Les autorités allemandes ne misent plus simplement sur le bon vouloir de Volkswagen pour remettre aux normes ses moteurs truqués mais ont décidé d'imposer au constructeur un gigantesque rappel, une approche directive qui pourrait faire école.
"Nous allons ordonner le rappel" de 2,4 millions de véhicules en circulation en Allemagne et équipés d'un moteur truqué, a déclaré un porte-parole de l'Autorité fédérale des transports KBA.
L'approche est inédite: d'ordinaire l'organisme se contente de superviser les rappels, mais ne les impose pas.
Le ministre des Transports, Alexander Dobrindt, supérieur hiérarchique de la KBA, a justifié ce passage à un régime coercitif par "la dimension" du rappel, qui "rend nécessaire un certain degré de contrôle".
Le journal Bild rapportait jeudi que les autorités allemandes "perdaient patience" avec Volkswagen et n'étaient pas disposées à s'en remettre au bon vouloir du constructeur pour corriger le tir. Devant la presse, M. Dobrindt a préféré parler d'une "coopération tout à fait constructive" avec le groupe, dont les liens avec la sphère politique sont nombreux et étroits.
Le ministre en a profité pour revoir à la baisse le nombre de voitures concernées en Allemagne. Le chiffre de 2,8 millions annoncé initialement correspondait à la totalité des voitures porteuses du logiciel incriminé ayant été immatriculées, mais certaines d'entre elles ne sont plus en circulation.
- Calendrier inchangé -
La KBA attend "d'ici fin octobre" la présentation par Volkswagen de sa solution technique pour les moteurs diesel 2 litres - pour lesquels une simple manipulation informatique devrait suffire - et d'ici fin novembre les détails du plan pour les moteurs 1,2 et 1,6 litre, qui eux devront repasser au garage, a détaillé M. Dobrindt.

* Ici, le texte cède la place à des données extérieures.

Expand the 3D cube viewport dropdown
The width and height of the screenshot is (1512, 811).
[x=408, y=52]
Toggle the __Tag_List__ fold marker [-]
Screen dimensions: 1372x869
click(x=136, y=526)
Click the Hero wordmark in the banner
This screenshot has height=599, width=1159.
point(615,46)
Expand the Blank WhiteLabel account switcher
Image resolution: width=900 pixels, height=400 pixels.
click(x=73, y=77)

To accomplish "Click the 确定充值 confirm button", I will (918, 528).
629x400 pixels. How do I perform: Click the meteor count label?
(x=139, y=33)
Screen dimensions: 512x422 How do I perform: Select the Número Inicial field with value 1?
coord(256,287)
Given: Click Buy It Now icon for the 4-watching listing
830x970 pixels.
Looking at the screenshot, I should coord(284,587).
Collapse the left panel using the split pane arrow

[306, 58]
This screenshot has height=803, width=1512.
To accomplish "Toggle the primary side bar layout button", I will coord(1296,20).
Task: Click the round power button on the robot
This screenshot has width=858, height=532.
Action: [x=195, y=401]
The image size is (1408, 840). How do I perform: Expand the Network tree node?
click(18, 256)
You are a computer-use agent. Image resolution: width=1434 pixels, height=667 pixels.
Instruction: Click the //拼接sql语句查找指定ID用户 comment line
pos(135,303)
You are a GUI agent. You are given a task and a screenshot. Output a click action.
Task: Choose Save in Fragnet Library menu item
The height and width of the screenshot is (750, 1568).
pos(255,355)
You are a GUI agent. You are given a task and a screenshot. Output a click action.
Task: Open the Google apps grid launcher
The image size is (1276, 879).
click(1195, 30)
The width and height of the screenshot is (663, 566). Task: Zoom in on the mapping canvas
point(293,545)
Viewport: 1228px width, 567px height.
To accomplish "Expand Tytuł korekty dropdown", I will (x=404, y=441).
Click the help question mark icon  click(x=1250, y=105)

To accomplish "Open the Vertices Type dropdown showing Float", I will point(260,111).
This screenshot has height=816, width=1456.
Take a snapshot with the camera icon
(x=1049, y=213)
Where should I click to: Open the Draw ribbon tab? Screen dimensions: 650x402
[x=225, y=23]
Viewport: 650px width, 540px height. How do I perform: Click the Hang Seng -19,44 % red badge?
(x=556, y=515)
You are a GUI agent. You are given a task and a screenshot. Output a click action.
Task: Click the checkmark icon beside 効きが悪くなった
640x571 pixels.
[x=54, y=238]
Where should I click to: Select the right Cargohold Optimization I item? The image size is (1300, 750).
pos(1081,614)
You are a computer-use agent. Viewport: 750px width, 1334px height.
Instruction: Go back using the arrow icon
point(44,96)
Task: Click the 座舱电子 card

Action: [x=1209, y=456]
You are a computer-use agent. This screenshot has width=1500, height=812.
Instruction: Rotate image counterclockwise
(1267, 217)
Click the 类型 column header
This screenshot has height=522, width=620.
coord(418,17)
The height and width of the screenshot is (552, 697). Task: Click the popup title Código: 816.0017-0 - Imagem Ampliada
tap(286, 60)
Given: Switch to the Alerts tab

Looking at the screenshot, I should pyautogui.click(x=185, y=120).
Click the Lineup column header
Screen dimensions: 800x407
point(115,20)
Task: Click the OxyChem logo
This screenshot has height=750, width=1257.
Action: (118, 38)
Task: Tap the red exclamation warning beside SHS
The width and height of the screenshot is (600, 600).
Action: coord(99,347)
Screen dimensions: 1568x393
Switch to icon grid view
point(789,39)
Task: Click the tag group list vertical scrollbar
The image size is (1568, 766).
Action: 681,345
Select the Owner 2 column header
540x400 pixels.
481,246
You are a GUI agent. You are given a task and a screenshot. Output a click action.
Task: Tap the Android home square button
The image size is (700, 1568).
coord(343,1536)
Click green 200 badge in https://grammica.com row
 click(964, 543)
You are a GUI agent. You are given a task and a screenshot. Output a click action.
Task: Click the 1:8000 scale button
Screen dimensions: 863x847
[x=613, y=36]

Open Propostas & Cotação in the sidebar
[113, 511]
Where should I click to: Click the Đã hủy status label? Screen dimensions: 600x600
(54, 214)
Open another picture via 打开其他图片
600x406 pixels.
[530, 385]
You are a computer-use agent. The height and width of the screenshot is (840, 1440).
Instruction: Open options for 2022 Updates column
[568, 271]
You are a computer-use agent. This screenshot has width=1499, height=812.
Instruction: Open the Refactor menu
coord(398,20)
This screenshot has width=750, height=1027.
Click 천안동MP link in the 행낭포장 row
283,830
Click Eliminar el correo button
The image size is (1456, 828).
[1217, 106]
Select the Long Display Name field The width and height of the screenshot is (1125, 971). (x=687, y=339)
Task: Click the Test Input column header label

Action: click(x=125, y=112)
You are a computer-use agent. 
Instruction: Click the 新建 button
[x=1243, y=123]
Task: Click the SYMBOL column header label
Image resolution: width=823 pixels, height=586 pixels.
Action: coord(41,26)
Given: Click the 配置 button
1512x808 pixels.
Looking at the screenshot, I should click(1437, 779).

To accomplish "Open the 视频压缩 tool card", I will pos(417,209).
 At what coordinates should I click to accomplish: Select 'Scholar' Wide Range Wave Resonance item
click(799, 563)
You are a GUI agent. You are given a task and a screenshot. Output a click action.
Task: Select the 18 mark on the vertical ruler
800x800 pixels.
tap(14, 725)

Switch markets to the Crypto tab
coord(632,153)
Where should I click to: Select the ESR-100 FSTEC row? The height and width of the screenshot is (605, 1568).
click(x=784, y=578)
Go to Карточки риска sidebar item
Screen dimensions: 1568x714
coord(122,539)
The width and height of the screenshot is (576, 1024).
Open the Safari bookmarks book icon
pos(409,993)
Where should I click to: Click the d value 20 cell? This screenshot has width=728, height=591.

Rien ne change en revanche pour le calendrier des rappels communiqué la semaine dernière par le patron de Volkswagen Matthias Müller. Ils doivent commencer en janvier 2016 et s'étaler sur toute l'année.
Ce délai a été critiqué par certaines organisations comme Greenpeace, car beaucoup trop long. Mais la solution technique pour les moteurs 1,2 et 1,6 litres ne sera pas disponible et prête à l'installation avant septembre 2016, a expliqué M. Dobrindt.
Volkswagen, géant aux 12 marques et 200 milliards d'euros de chiffre d'affaires annuel, a avoué le mois dernier avoir installé sur le moteur diesel de 11 millions de véhicules dans le monde un logiciel capable de fausser les résultats des tests antipollution. Des voitures de marque VW, Audi, Seat et Skoda sont concernées, ainsi que des véhicules utilitaires.
Outre l'Allemagne, le Royaume-Uni est très touché, avec plus d'un million de véhicules, tout comme la France, avec près d'un million. L'Autriche, où circulent plus de 300.000 voitures manipulées, a indiqué dès jeudi vouloir s'aligner sur l'Allemagne. "L'ordre donné par la KBA vaut aussi pour les véhicules qui circulent en Autriche", a déclaré une porte-parole du ministère des Transports à Vienne.
- Recherche des responsables -
Outre l'organisation de ces rappels, sur une kyrielle de marchés, dont les Etats-Unis, où l'affaire a éclaté, Volkswagen s'expose à des amendes et des poursuites judiciaires, certaines déjà engagées. En Allemagne le parquet de Brunswick (nord) enquête pour fraude.
En parallèle de la gestion des conséquences de l'affaire - qui auront aussi des répercussions financières gigantesques, les experts jonglant avec des chiffres allant de 20 à 60 milliards d'euros - Volkswagen, qui réunissait des cadres jeudi à Leipzig (est), a promis de faire la lumière sur les responsabilités de la manipulation.
Mercredi, le magazine allemand Der Spiegel a rapporté que le cercle des responsables comprendrait au moins 30 personnes, là où la direction de Volkswagen a parlé pour le moment d'un "petit groupe de personnes". Volkswagen, qui a déjà mis à pied quatre personnes sans en révéler l'identité, a démenti le chiffre de 30 comme n'ayant "aucun fondement".
L'Allemagne toute entière, très exportatrice et dont le destin est intiment lié à celui de son industrie automobile, s'inquiète de la réputation de ses produits à un moment critique pour son économie, exposée au tassement de la croissance dans les pays émergents.